• Your assignment: Copy the full listing exactly.

• Available data:
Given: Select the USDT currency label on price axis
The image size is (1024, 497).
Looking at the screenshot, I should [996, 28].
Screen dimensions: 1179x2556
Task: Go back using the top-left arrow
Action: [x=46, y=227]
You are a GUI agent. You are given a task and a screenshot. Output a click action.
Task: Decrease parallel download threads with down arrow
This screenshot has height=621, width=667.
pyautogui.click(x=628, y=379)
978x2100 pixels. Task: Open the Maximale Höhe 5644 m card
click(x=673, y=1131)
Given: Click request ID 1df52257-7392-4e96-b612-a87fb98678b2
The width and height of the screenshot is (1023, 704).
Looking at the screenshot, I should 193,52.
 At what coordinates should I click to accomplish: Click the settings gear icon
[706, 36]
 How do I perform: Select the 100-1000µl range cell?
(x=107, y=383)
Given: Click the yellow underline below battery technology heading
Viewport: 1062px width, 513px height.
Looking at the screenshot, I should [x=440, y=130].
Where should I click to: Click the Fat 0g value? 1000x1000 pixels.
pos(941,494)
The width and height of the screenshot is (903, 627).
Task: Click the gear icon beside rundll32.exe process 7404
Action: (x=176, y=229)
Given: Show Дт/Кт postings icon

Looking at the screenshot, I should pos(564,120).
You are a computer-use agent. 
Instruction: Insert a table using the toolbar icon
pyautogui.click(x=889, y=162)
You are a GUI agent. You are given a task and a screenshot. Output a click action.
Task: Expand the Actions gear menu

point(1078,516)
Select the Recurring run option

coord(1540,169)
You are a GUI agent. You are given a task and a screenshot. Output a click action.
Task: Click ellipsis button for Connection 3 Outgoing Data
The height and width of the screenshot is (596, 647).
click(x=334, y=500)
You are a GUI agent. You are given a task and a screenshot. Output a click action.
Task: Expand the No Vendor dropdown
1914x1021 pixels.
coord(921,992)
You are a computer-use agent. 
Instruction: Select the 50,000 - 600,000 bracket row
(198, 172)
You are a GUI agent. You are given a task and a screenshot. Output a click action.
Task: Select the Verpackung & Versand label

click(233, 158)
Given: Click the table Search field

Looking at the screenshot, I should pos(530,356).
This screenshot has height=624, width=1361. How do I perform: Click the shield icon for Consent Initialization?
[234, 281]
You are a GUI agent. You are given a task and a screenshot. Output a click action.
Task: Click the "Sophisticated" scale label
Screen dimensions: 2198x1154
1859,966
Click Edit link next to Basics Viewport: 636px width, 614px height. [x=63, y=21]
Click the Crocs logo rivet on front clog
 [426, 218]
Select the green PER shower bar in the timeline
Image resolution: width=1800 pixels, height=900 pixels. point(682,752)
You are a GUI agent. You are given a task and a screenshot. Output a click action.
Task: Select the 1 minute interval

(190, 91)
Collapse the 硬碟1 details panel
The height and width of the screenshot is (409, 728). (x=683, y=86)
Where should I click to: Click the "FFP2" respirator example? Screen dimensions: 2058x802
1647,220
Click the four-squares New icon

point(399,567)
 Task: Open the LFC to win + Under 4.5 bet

• Exercise solution:
Given: Select the USDT currency label on price axis
The image size is (1024, 497).
Looking at the screenshot, I should [996, 28].
Screen dimensions: 1179x2556
Task: Go back using the top-left arrow
Action: [x=46, y=227]
You are a GUI agent. You are given a task and a screenshot. Output a click action.
Task: Decrease parallel download threads with down arrow
This screenshot has height=621, width=667.
pyautogui.click(x=628, y=379)
978x2100 pixels. Task: Open the Maximale Höhe 5644 m card
click(x=673, y=1131)
Given: Click request ID 1df52257-7392-4e96-b612-a87fb98678b2
The width and height of the screenshot is (1023, 704).
Looking at the screenshot, I should 193,52.
 At what coordinates should I click to accomplish: Click the settings gear icon
[706, 36]
 How do I perform: Select the 100-1000µl range cell?
(x=107, y=383)
Given: Click the yellow underline below battery technology heading
Viewport: 1062px width, 513px height.
Looking at the screenshot, I should [x=440, y=130].
Where should I click to: Click the Fat 0g value? 1000x1000 pixels.
pos(941,494)
The width and height of the screenshot is (903, 627).
Task: Click the gear icon beside rundll32.exe process 7404
Action: (x=176, y=229)
Given: Show Дт/Кт postings icon

Looking at the screenshot, I should pos(564,120).
You are a computer-use agent. 
Instruction: Insert a table using the toolbar icon
pyautogui.click(x=889, y=162)
You are a GUI agent. You are given a task and a screenshot. Output a click action.
Task: Expand the Actions gear menu

point(1078,516)
Select the Recurring run option

coord(1540,169)
You are a GUI agent. You are given a task and a screenshot. Output a click action.
Task: Click ellipsis button for Connection 3 Outgoing Data
The height and width of the screenshot is (596, 647).
click(x=334, y=500)
You are a GUI agent. You are given a task and a screenshot. Output a click action.
Task: Expand the No Vendor dropdown
1914x1021 pixels.
coord(921,992)
You are a computer-use agent. 
Instruction: Select the 50,000 - 600,000 bracket row
(198, 172)
You are a GUI agent. You are given a task and a screenshot. Output a click action.
Task: Select the Verpackung & Versand label

click(233, 158)
Given: Click the table Search field

Looking at the screenshot, I should pos(530,356).
This screenshot has height=624, width=1361. How do I perform: Click the shield icon for Consent Initialization?
[234, 281]
You are a GUI agent. You are given a task and a screenshot. Output a click action.
Task: Click the "Sophisticated" scale label
Screen dimensions: 2198x1154
1859,966
Click Edit link next to Basics Viewport: 636px width, 614px height. [x=63, y=21]
Click the Crocs logo rivet on front clog
 [426, 218]
Select the green PER shower bar in the timeline
Image resolution: width=1800 pixels, height=900 pixels. point(682,752)
You are a GUI agent. You are given a task and a screenshot. Output a click action.
Task: Select the 1 minute interval

(190, 91)
Collapse the 硬碟1 details panel
The height and width of the screenshot is (409, 728). (x=683, y=86)
Where should I click to: Click the "FFP2" respirator example? Screen dimensions: 2058x802
1647,220
Click the four-squares New icon

point(399,567)
 Task: Open the LFC to win + Under 4.5 bet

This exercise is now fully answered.